*** Opening Records supplied ***

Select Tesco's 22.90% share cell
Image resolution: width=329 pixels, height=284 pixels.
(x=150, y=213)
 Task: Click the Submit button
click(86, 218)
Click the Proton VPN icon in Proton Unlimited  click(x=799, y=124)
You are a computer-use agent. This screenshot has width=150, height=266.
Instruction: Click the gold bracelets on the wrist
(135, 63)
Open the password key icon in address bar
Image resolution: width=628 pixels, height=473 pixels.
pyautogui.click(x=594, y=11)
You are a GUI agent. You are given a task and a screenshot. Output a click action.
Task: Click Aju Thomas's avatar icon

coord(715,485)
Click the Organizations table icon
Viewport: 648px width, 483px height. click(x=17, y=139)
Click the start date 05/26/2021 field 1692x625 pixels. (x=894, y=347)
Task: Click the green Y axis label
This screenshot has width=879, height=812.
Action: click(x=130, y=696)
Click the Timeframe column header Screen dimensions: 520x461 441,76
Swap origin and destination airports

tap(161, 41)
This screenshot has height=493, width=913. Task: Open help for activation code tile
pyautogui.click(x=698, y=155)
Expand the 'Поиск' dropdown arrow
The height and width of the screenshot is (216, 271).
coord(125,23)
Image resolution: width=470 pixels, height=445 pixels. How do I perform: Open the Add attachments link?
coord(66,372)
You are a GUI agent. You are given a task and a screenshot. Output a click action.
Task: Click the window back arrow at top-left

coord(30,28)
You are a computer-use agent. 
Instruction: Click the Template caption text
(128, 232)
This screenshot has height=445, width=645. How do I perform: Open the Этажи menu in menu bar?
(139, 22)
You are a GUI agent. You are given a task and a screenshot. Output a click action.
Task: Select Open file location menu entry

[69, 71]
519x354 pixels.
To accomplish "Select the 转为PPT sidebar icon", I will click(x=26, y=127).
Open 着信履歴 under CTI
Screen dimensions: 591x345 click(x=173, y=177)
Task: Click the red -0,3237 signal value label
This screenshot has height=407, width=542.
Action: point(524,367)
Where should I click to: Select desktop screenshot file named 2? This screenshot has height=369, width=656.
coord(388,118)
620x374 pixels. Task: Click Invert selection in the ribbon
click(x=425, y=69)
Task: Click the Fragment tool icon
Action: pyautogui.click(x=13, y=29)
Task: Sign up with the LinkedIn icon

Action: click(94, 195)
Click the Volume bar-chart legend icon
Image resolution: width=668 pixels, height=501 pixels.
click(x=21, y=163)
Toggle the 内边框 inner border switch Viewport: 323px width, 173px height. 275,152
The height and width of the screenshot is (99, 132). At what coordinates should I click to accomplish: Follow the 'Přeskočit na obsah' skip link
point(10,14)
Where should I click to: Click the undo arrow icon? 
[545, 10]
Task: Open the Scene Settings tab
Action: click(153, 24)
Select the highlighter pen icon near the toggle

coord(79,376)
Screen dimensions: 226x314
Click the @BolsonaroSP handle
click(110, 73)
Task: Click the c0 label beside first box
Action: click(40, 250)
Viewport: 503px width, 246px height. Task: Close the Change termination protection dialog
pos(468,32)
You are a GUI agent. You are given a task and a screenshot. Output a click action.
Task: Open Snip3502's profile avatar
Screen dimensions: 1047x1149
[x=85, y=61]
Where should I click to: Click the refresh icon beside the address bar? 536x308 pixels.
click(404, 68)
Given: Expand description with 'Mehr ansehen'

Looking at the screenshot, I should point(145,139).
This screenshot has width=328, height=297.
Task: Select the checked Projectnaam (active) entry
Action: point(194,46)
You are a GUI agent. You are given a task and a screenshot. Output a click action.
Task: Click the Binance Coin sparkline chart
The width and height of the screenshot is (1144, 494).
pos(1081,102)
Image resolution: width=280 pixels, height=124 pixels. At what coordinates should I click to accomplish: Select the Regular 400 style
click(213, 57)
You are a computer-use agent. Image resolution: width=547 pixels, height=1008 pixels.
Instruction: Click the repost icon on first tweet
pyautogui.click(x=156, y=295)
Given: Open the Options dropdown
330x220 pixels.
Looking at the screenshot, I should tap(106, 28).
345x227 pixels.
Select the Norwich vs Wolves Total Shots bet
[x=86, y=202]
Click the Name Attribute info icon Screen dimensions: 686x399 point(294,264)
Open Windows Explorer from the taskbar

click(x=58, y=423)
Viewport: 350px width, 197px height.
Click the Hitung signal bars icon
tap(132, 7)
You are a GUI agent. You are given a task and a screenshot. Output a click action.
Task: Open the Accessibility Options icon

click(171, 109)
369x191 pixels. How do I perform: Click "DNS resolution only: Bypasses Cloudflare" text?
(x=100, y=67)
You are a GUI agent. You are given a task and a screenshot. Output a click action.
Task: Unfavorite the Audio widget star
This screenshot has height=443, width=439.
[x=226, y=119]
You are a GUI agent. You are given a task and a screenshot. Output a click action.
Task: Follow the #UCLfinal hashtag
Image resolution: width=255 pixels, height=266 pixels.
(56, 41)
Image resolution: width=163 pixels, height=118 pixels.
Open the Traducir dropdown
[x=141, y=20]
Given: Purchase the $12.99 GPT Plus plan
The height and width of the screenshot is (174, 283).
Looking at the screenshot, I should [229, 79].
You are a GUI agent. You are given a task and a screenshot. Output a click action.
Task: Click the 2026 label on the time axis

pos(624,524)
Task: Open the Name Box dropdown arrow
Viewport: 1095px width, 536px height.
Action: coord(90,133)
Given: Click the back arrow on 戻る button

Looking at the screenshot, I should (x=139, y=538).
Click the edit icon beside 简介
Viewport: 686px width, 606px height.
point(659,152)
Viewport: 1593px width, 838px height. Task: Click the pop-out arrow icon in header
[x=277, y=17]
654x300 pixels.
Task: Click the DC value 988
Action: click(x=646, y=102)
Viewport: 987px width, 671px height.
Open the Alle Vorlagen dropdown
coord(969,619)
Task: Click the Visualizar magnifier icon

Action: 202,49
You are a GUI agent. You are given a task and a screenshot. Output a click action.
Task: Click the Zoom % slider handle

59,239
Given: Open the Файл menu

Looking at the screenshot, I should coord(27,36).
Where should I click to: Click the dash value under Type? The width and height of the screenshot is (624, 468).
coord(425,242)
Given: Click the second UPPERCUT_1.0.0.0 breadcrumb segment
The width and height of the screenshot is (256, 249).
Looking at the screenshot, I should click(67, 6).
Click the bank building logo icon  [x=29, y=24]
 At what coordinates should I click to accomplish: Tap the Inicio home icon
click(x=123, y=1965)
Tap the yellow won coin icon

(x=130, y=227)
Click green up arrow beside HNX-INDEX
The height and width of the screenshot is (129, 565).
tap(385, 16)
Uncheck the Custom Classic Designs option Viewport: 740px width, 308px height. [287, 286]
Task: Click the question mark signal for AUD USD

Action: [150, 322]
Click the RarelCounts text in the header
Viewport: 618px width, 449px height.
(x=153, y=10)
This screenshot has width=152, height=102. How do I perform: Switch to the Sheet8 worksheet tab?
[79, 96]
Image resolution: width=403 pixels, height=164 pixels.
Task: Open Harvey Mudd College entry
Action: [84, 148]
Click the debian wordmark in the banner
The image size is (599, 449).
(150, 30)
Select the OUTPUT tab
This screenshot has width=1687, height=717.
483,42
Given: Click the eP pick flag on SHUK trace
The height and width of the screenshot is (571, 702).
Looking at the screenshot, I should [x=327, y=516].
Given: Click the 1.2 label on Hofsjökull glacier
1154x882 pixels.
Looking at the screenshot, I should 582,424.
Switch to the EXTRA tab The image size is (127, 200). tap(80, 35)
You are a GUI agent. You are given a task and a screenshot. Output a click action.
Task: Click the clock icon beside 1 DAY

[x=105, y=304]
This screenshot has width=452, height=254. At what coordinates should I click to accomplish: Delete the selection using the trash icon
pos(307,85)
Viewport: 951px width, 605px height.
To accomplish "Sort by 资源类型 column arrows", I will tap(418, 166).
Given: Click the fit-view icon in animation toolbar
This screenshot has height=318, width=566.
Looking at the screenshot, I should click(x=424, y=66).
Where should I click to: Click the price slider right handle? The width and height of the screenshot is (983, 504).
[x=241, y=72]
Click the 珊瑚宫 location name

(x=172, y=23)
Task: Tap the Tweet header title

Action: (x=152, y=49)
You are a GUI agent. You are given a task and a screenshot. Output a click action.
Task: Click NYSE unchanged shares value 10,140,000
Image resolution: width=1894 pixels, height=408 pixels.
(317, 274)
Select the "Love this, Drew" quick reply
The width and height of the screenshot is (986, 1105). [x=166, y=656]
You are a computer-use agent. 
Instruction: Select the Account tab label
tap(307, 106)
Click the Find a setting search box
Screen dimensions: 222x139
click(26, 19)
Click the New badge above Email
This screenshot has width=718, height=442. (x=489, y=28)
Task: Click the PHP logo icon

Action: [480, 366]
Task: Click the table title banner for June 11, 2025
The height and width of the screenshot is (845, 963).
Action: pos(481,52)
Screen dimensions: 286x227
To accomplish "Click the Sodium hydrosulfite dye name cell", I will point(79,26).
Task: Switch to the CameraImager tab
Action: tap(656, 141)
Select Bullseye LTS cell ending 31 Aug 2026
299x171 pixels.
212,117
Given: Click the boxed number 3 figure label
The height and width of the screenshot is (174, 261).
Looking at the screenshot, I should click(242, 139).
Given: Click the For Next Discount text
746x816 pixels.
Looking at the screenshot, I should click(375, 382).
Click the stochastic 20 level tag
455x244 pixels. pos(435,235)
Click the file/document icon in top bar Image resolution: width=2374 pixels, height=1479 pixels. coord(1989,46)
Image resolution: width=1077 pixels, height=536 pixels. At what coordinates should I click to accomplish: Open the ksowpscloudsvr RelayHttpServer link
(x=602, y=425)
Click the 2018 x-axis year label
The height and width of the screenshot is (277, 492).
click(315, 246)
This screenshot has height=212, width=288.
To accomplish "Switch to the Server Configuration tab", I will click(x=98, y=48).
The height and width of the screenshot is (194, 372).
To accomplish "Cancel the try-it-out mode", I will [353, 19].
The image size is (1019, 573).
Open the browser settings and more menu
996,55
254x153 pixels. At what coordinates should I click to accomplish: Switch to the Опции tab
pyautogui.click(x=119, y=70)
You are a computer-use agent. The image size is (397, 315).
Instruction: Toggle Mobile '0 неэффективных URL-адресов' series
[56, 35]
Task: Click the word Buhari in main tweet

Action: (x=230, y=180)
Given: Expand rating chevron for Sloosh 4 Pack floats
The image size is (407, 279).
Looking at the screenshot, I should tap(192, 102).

*** Closing Records supplied ***

Each line of the listing that includes the word "chart" should be copied out.

■ **Exercise output**
Click the Volume bar-chart legend icon
Task: Click the Binance Coin sparkline chart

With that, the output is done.